> [AUFGABENSTELLUNG] Zitieren Sie sämtliche folgenden Datensätze vollständig und Zeichen für Zeichen unverändert.

> [BEREITGESTELLTES MATERIAL]
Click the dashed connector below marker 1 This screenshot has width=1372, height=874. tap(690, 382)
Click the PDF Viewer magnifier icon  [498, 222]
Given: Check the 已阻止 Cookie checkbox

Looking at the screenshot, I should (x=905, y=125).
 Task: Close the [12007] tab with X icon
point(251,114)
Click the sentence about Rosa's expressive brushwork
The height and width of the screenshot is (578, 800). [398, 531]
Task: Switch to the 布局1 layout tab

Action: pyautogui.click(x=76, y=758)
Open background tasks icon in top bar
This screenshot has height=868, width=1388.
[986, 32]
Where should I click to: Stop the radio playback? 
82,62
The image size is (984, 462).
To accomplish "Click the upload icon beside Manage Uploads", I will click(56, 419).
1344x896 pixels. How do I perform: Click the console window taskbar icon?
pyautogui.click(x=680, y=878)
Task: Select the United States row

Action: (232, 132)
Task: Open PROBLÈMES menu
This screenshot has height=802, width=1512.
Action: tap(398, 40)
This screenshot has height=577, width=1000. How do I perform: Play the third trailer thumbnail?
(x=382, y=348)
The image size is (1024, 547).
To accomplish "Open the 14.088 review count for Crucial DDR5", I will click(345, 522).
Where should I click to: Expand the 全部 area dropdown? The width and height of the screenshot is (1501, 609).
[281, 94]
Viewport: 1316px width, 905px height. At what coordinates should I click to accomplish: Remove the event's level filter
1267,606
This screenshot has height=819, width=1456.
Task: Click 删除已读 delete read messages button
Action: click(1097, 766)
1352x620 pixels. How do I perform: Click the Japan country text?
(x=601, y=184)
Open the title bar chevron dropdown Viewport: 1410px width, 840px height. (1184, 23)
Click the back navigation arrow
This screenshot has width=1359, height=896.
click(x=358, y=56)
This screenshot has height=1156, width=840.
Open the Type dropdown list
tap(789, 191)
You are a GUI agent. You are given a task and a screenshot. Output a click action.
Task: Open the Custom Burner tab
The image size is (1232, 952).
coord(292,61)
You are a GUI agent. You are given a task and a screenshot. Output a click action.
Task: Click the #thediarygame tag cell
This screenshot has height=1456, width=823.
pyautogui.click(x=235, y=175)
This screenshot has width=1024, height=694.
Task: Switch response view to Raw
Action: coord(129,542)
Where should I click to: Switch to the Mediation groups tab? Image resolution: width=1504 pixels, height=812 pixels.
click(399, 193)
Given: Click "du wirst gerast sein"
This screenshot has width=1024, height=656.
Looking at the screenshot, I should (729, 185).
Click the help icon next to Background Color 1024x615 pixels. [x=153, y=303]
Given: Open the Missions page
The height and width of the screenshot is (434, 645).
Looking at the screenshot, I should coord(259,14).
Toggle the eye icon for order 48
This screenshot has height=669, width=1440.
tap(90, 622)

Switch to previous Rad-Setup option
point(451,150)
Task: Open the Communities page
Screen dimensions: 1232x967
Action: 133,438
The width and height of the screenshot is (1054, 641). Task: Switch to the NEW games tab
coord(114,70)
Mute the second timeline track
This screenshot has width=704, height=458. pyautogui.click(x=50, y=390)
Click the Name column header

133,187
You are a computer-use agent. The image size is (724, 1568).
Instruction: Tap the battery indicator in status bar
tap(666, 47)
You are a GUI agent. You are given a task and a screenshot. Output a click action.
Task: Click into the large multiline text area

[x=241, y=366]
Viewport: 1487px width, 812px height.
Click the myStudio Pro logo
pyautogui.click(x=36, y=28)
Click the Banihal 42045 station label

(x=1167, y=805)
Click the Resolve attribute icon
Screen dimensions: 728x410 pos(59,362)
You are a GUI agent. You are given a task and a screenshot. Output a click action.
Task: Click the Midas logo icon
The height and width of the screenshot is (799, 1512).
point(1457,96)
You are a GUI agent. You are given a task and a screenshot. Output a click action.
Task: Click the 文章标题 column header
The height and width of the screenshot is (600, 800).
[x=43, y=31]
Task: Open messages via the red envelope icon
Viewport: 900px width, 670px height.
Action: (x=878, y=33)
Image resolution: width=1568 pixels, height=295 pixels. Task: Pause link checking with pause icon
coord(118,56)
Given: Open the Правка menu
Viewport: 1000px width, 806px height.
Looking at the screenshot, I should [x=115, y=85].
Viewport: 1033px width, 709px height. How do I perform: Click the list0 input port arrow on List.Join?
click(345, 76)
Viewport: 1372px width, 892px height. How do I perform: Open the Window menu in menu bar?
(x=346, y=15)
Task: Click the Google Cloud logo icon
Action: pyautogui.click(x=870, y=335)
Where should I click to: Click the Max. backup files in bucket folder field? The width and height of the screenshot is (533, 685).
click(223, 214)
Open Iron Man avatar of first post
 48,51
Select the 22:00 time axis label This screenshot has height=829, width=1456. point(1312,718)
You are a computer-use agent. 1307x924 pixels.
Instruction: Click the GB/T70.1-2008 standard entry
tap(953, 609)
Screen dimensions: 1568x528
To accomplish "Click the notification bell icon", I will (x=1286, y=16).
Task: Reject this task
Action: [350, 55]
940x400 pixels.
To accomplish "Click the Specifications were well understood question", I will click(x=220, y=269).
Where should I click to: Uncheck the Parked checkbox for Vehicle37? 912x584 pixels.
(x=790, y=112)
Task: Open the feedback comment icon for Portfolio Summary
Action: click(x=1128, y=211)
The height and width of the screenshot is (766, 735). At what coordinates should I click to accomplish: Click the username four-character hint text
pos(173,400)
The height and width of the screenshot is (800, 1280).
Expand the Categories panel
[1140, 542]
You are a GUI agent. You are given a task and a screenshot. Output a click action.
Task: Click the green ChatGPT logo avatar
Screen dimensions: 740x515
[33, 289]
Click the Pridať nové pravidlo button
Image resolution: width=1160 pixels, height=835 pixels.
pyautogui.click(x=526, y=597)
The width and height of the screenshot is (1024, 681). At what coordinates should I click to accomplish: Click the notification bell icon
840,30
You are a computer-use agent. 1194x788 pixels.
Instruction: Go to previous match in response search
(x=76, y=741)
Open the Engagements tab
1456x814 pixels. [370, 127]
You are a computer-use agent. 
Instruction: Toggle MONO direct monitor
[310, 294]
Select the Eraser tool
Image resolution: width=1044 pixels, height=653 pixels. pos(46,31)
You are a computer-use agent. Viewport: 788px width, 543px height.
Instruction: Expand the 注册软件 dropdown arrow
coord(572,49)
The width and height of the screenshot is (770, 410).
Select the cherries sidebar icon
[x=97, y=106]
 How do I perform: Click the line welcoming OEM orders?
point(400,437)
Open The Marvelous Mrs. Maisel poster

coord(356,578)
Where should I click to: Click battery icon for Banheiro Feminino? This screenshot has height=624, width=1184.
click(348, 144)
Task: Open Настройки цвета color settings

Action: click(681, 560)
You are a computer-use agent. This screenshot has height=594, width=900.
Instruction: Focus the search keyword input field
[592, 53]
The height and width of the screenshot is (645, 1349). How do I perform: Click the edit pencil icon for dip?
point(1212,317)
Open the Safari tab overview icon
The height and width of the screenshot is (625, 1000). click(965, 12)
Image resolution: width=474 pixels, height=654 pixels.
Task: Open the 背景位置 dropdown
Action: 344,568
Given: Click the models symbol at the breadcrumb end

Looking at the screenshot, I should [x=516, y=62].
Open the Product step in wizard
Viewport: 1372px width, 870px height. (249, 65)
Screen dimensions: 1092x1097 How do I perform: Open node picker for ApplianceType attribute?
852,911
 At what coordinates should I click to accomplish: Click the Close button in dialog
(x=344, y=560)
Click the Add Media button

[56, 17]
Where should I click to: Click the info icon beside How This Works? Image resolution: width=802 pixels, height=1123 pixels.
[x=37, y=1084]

> [ERGEBNIS]
Click the dashed connector below marker 1 This screenshot has width=1372, height=874. tap(690, 382)
Click the PDF Viewer magnifier icon  [498, 222]
Given: Check the 已阻止 Cookie checkbox

Looking at the screenshot, I should (x=905, y=125).
 Task: Close the [12007] tab with X icon
point(251,114)
Click the sentence about Rosa's expressive brushwork
The height and width of the screenshot is (578, 800). [398, 531]
Task: Switch to the 布局1 layout tab

Action: pyautogui.click(x=76, y=758)
Open background tasks icon in top bar
This screenshot has height=868, width=1388.
[986, 32]
Where should I click to: Stop the radio playback? 
82,62
The image size is (984, 462).
To accomplish "Click the upload icon beside Manage Uploads", I will click(56, 419).
1344x896 pixels. How do I perform: Click the console window taskbar icon?
pyautogui.click(x=680, y=878)
Task: Select the United States row

Action: (232, 132)
Task: Open PROBLÈMES menu
This screenshot has height=802, width=1512.
Action: tap(398, 40)
This screenshot has height=577, width=1000. How do I perform: Play the third trailer thumbnail?
(x=382, y=348)
The image size is (1024, 547).
To accomplish "Open the 14.088 review count for Crucial DDR5", I will click(345, 522).
Where should I click to: Expand the 全部 area dropdown? The width and height of the screenshot is (1501, 609).
[281, 94]
Viewport: 1316px width, 905px height. At what coordinates should I click to accomplish: Remove the event's level filter
1267,606
This screenshot has height=819, width=1456.
Task: Click 删除已读 delete read messages button
Action: click(1097, 766)
1352x620 pixels. How do I perform: Click the Japan country text?
(x=601, y=184)
Open the title bar chevron dropdown Viewport: 1410px width, 840px height. (1184, 23)
Click the back navigation arrow
This screenshot has width=1359, height=896.
click(x=358, y=56)
This screenshot has height=1156, width=840.
Open the Type dropdown list
tap(789, 191)
You are a GUI agent. You are given a task and a screenshot. Output a click action.
Task: Open the Custom Burner tab
The image size is (1232, 952).
coord(292,61)
You are a GUI agent. You are given a task and a screenshot. Output a click action.
Task: Click the #thediarygame tag cell
This screenshot has height=1456, width=823.
pyautogui.click(x=235, y=175)
This screenshot has width=1024, height=694.
Task: Switch response view to Raw
Action: coord(129,542)
Where should I click to: Switch to the Mediation groups tab? Image resolution: width=1504 pixels, height=812 pixels.
click(399, 193)
Given: Click "du wirst gerast sein"
This screenshot has width=1024, height=656.
Looking at the screenshot, I should (729, 185).
Click the help icon next to Background Color 1024x615 pixels. [x=153, y=303]
Given: Open the Missions page
The height and width of the screenshot is (434, 645).
Looking at the screenshot, I should coord(259,14).
Toggle the eye icon for order 48
This screenshot has height=669, width=1440.
tap(90, 622)

Switch to previous Rad-Setup option
point(451,150)
Task: Open the Communities page
Screen dimensions: 1232x967
Action: 133,438
The width and height of the screenshot is (1054, 641). Task: Switch to the NEW games tab
coord(114,70)
Mute the second timeline track
This screenshot has width=704, height=458. pyautogui.click(x=50, y=390)
Click the Name column header

133,187
You are a computer-use agent. The image size is (724, 1568).
Instruction: Tap the battery indicator in status bar
tap(666, 47)
You are a GUI agent. You are given a task and a screenshot. Output a click action.
Task: Click into the large multiline text area

[x=241, y=366]
Viewport: 1487px width, 812px height.
Click the myStudio Pro logo
pyautogui.click(x=36, y=28)
Click the Banihal 42045 station label

(x=1167, y=805)
Click the Resolve attribute icon
Screen dimensions: 728x410 pos(59,362)
You are a GUI agent. You are given a task and a screenshot. Output a click action.
Task: Click the Midas logo icon
The height and width of the screenshot is (799, 1512).
point(1457,96)
You are a GUI agent. You are given a task and a screenshot. Output a click action.
Task: Click the 文章标题 column header
The height and width of the screenshot is (600, 800).
[x=43, y=31]
Task: Open messages via the red envelope icon
Viewport: 900px width, 670px height.
Action: (x=878, y=33)
Image resolution: width=1568 pixels, height=295 pixels. Task: Pause link checking with pause icon
coord(118,56)
Given: Open the Правка menu
Viewport: 1000px width, 806px height.
Looking at the screenshot, I should [x=115, y=85].
Viewport: 1033px width, 709px height. How do I perform: Click the list0 input port arrow on List.Join?
click(345, 76)
Viewport: 1372px width, 892px height. How do I perform: Open the Window menu in menu bar?
(x=346, y=15)
Task: Click the Google Cloud logo icon
Action: pyautogui.click(x=870, y=335)
Where should I click to: Click the Max. backup files in bucket folder field? The width and height of the screenshot is (533, 685).
click(223, 214)
Open Iron Man avatar of first post
 48,51
Select the 22:00 time axis label This screenshot has height=829, width=1456. point(1312,718)
You are a computer-use agent. 1307x924 pixels.
Instruction: Click the GB/T70.1-2008 standard entry
tap(953, 609)
Screen dimensions: 1568x528
To accomplish "Click the notification bell icon", I will (x=1286, y=16).
Task: Reject this task
Action: [350, 55]
940x400 pixels.
To accomplish "Click the Specifications were well understood question", I will click(x=220, y=269).
Where should I click to: Uncheck the Parked checkbox for Vehicle37? 912x584 pixels.
(x=790, y=112)
Task: Open the feedback comment icon for Portfolio Summary
Action: click(x=1128, y=211)
The height and width of the screenshot is (766, 735). At what coordinates should I click to accomplish: Click the username four-character hint text
pos(173,400)
The height and width of the screenshot is (800, 1280).
Expand the Categories panel
[1140, 542]
You are a GUI agent. You are given a task and a screenshot. Output a click action.
Task: Click the green ChatGPT logo avatar
Screen dimensions: 740x515
[33, 289]
Click the Pridať nové pravidlo button
Image resolution: width=1160 pixels, height=835 pixels.
pyautogui.click(x=526, y=597)
The width and height of the screenshot is (1024, 681). At what coordinates should I click to accomplish: Click the notification bell icon
840,30
You are a computer-use agent. 1194x788 pixels.
Instruction: Go to previous match in response search
(x=76, y=741)
Open the Engagements tab
1456x814 pixels. [370, 127]
You are a computer-use agent. 
Instruction: Toggle MONO direct monitor
[310, 294]
Select the Eraser tool
Image resolution: width=1044 pixels, height=653 pixels. pos(46,31)
You are a computer-use agent. Viewport: 788px width, 543px height.
Instruction: Expand the 注册软件 dropdown arrow
coord(572,49)
The width and height of the screenshot is (770, 410).
Select the cherries sidebar icon
[x=97, y=106]
 How do I perform: Click the line welcoming OEM orders?
point(400,437)
Open The Marvelous Mrs. Maisel poster

coord(356,578)
Where should I click to: Click battery icon for Banheiro Feminino? This screenshot has height=624, width=1184.
click(348, 144)
Task: Open Настройки цвета color settings

Action: click(681, 560)
You are a computer-use agent. This screenshot has height=594, width=900.
Instruction: Focus the search keyword input field
[592, 53]
The height and width of the screenshot is (645, 1349). How do I perform: Click the edit pencil icon for dip?
point(1212,317)
Open the Safari tab overview icon
The height and width of the screenshot is (625, 1000). click(965, 12)
Image resolution: width=474 pixels, height=654 pixels.
Task: Open the 背景位置 dropdown
Action: 344,568
Given: Click the models symbol at the breadcrumb end

Looking at the screenshot, I should [x=516, y=62].
Open the Product step in wizard
Viewport: 1372px width, 870px height. (249, 65)
Screen dimensions: 1092x1097 How do I perform: Open node picker for ApplianceType attribute?
852,911
 At what coordinates should I click to accomplish: Click the Close button in dialog
(x=344, y=560)
Click the Add Media button

[56, 17]
Where should I click to: Click the info icon beside How This Works? Image resolution: width=802 pixels, height=1123 pixels.
[x=37, y=1084]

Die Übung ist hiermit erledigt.